(WRITTEN TASK):
Could you render the stretch of the material that opens with the line containing "The image size is (1033, 529)." and closes with the line containing "pyautogui.click(x=406, y=551)" as a Markdown table with the columns Row and Line? Number each line in order, include both end lines, and omit blank lines.

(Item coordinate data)
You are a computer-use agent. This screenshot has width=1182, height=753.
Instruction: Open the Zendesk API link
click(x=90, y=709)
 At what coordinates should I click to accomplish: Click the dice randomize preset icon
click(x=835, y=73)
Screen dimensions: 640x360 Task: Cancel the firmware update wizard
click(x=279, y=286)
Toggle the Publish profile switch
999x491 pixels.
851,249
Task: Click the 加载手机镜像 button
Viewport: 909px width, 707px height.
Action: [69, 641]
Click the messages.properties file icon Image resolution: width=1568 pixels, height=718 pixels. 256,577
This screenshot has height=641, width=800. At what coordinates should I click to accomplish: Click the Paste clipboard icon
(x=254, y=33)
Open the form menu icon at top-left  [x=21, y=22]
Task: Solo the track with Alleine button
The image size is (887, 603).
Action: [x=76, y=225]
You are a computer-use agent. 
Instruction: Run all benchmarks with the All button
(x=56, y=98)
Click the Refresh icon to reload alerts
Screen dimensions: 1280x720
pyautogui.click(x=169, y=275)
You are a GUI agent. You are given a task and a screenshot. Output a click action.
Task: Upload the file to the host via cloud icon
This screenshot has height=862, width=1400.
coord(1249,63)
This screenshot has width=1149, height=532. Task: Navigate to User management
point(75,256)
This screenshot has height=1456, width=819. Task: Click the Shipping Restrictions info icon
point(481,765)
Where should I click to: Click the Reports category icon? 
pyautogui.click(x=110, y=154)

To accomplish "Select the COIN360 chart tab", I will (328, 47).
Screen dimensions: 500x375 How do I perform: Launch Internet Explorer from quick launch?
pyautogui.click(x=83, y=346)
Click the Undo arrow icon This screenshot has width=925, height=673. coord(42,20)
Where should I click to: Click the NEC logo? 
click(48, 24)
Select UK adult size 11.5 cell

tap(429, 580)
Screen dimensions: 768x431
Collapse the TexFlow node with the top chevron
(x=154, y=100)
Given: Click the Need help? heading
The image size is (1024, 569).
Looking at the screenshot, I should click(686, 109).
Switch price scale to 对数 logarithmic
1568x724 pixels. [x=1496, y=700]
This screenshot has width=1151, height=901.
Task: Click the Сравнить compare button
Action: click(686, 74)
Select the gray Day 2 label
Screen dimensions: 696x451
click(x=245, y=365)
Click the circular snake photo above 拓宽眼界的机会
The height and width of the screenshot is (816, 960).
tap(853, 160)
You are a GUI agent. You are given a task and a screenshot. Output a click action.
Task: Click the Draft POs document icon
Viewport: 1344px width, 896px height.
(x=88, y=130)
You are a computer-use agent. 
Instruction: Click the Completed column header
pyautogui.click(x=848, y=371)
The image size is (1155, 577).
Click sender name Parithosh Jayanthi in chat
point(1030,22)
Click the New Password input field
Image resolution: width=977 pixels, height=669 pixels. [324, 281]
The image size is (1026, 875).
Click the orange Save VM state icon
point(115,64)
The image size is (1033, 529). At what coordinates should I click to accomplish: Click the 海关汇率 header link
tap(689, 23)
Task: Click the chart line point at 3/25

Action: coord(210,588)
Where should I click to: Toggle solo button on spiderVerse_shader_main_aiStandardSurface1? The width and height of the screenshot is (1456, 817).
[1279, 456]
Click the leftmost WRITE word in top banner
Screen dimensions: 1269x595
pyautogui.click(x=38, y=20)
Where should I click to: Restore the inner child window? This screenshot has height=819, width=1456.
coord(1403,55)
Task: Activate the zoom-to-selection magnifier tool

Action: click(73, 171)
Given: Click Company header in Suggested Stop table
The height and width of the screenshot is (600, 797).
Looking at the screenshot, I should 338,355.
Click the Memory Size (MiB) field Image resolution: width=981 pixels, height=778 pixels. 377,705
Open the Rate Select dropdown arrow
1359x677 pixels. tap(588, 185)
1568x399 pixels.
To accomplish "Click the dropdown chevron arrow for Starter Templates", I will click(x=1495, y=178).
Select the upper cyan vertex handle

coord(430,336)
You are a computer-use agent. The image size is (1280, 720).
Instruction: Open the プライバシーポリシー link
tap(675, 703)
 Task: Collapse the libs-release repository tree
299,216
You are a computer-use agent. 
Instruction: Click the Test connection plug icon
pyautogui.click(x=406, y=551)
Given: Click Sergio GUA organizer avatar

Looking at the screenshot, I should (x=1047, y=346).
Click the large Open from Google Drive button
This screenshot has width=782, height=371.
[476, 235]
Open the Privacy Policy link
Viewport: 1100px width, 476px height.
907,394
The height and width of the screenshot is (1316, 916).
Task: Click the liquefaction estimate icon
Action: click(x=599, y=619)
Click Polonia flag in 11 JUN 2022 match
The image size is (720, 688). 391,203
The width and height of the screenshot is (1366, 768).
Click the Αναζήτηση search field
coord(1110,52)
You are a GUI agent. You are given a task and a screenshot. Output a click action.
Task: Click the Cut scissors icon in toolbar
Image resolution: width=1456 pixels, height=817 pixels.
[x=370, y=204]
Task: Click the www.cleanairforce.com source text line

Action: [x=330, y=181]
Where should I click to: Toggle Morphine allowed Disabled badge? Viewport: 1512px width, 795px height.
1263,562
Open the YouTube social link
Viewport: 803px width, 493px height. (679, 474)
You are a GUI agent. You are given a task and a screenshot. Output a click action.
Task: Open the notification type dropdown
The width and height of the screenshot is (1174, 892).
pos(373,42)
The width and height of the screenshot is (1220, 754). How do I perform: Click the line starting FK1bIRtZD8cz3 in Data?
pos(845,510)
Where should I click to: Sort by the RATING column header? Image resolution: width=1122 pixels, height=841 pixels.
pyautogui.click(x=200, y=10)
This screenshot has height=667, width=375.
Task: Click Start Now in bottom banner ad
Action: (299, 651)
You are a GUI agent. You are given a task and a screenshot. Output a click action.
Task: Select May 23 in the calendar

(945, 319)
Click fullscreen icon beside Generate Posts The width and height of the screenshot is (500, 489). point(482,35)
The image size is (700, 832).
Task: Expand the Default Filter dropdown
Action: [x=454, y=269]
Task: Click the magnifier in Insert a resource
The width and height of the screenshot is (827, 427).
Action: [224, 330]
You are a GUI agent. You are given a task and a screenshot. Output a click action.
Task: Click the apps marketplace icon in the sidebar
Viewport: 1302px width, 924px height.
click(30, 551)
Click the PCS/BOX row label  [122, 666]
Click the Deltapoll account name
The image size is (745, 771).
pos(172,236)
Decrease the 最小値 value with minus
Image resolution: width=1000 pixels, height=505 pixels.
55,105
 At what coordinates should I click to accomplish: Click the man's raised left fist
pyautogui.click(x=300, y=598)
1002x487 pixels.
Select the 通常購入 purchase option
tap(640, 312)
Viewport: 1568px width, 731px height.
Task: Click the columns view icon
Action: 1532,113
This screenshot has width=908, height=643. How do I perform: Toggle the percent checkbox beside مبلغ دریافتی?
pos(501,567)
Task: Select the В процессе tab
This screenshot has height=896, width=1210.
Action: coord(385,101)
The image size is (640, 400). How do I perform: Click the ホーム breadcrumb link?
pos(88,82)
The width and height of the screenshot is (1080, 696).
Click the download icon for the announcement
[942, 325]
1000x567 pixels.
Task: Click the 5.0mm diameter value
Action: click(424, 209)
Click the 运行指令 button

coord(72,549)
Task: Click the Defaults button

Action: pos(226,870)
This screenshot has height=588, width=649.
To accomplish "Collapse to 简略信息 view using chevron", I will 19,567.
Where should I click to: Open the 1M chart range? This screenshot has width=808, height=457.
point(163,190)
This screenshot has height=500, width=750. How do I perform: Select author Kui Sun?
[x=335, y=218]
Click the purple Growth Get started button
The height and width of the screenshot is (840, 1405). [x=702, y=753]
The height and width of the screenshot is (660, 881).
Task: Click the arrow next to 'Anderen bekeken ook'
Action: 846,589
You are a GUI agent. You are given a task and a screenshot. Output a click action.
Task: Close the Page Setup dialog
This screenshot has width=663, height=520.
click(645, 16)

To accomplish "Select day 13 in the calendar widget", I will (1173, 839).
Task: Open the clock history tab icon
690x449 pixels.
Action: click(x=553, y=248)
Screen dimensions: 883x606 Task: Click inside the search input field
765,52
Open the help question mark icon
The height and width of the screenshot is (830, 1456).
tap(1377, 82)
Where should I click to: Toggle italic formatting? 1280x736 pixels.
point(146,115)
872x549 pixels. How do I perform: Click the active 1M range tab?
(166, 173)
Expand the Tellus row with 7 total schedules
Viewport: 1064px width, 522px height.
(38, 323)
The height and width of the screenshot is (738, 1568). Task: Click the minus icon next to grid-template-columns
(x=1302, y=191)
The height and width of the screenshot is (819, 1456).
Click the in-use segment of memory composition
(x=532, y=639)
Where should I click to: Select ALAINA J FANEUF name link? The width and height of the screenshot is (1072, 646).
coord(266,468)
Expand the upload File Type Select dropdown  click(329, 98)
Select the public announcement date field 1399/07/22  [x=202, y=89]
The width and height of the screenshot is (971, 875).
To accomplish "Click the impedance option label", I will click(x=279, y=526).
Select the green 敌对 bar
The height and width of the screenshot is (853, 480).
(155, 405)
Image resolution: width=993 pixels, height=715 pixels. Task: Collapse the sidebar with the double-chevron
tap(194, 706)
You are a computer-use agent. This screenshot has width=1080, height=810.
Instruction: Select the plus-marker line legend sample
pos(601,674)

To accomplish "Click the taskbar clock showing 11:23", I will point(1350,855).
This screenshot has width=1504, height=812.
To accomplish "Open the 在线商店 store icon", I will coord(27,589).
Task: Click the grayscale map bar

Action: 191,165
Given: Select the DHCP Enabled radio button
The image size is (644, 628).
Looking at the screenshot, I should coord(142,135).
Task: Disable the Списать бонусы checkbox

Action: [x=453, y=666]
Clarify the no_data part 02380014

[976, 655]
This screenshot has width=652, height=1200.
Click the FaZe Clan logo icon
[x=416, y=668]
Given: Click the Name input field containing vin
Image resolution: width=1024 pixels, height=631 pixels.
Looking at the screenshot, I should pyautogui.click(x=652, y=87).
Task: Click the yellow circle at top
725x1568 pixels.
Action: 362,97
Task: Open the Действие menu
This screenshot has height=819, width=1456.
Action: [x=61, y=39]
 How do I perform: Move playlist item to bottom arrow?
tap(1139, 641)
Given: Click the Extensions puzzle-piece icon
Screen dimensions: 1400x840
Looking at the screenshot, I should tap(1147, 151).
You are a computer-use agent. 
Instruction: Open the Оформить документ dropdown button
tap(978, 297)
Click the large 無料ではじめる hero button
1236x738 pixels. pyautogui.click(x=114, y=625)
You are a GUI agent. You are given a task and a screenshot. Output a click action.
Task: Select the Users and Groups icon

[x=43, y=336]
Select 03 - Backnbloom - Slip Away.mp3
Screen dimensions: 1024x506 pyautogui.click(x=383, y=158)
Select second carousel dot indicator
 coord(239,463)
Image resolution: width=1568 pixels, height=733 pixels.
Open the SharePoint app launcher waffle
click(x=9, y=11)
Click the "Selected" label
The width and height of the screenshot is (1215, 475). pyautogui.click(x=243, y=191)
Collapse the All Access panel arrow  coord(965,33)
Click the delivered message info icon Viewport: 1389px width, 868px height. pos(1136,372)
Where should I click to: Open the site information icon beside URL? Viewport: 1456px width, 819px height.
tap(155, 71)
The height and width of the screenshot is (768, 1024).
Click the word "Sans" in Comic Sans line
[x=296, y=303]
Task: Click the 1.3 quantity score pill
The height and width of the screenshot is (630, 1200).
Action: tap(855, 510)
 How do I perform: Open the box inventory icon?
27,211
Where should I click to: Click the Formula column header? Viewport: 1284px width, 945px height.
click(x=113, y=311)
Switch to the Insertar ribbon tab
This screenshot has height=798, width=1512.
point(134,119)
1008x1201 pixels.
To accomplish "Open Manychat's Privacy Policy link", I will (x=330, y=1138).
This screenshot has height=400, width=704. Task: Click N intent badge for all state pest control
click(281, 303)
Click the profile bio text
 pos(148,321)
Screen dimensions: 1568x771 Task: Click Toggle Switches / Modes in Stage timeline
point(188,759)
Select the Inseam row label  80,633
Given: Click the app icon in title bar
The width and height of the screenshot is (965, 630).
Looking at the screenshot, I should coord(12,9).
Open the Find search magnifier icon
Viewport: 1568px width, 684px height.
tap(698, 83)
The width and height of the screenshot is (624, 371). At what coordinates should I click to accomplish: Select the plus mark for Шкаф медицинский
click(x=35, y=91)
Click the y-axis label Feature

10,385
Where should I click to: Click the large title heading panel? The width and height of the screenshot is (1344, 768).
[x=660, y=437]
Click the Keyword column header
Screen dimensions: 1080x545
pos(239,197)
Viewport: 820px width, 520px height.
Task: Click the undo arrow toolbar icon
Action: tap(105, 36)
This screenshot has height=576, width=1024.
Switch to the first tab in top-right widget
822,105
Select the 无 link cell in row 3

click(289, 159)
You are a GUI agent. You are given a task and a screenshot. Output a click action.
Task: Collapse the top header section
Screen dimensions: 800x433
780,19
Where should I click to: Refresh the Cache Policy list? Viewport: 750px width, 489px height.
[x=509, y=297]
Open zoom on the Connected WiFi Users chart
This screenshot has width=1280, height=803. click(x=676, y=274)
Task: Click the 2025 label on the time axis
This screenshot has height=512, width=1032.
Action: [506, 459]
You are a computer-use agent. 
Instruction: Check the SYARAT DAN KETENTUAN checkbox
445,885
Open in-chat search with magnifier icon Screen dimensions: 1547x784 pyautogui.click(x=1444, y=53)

(FULL OUTPUT):
| Row | Line |
|---|---|
| 1 | The image size is (1033, 529). At what coordinates should I click to accomplish: Click the 海关汇率 header link |
| 2 | tap(689, 23) |
| 3 | Task: Click the chart line point at 3/25 |
| 4 | Action: coord(210,588) |
| 5 | Where should I click to: Toggle solo button on spiderVerse_shader_main_aiStandardSurface1? The width and height of the screenshot is (1456, 817). |
| 6 | [1279, 456] |
| 7 | Click the leftmost WRITE word in top banner |
| 8 | Screen dimensions: 1269x595 |
| 9 | pyautogui.click(x=38, y=20) |
| 10 | Where should I click to: Restore the inner child window? This screenshot has height=819, width=1456. |
| 11 | coord(1403,55) |
| 12 | Task: Activate the zoom-to-selection magnifier tool |
| 13 | Action: click(73, 171) |
| 14 | Given: Click Company header in Suggested Stop table |
| 15 | The height and width of the screenshot is (600, 797). |
| 16 | Looking at the screenshot, I should 338,355. |
| 17 | Click the Memory Size (MiB) field Image resolution: width=981 pixels, height=778 pixels. 377,705 |
| 18 | Open the Rate Select dropdown arrow |
| 19 | 1359x677 pixels. tap(588, 185) |
| 20 | 1568x399 pixels. |
| 21 | To accomplish "Click the dropdown chevron arrow for Starter Templates", I will click(x=1495, y=178). |
| 22 | Select the upper cyan vertex handle |
| 23 | coord(430,336) |
| 24 | You are a computer-use agent. The image size is (1280, 720). |
| 25 | Instruction: Open the プライバシーポリシー link |
| 26 | tap(675, 703) |
| 27 |  Task: Collapse the libs-release repository tree |
| 28 | 299,216 |
| 29 | You are a computer-use agent.  |
| 30 | Instruction: Click the Test connection plug icon |
| 31 | pyautogui.click(x=406, y=551) |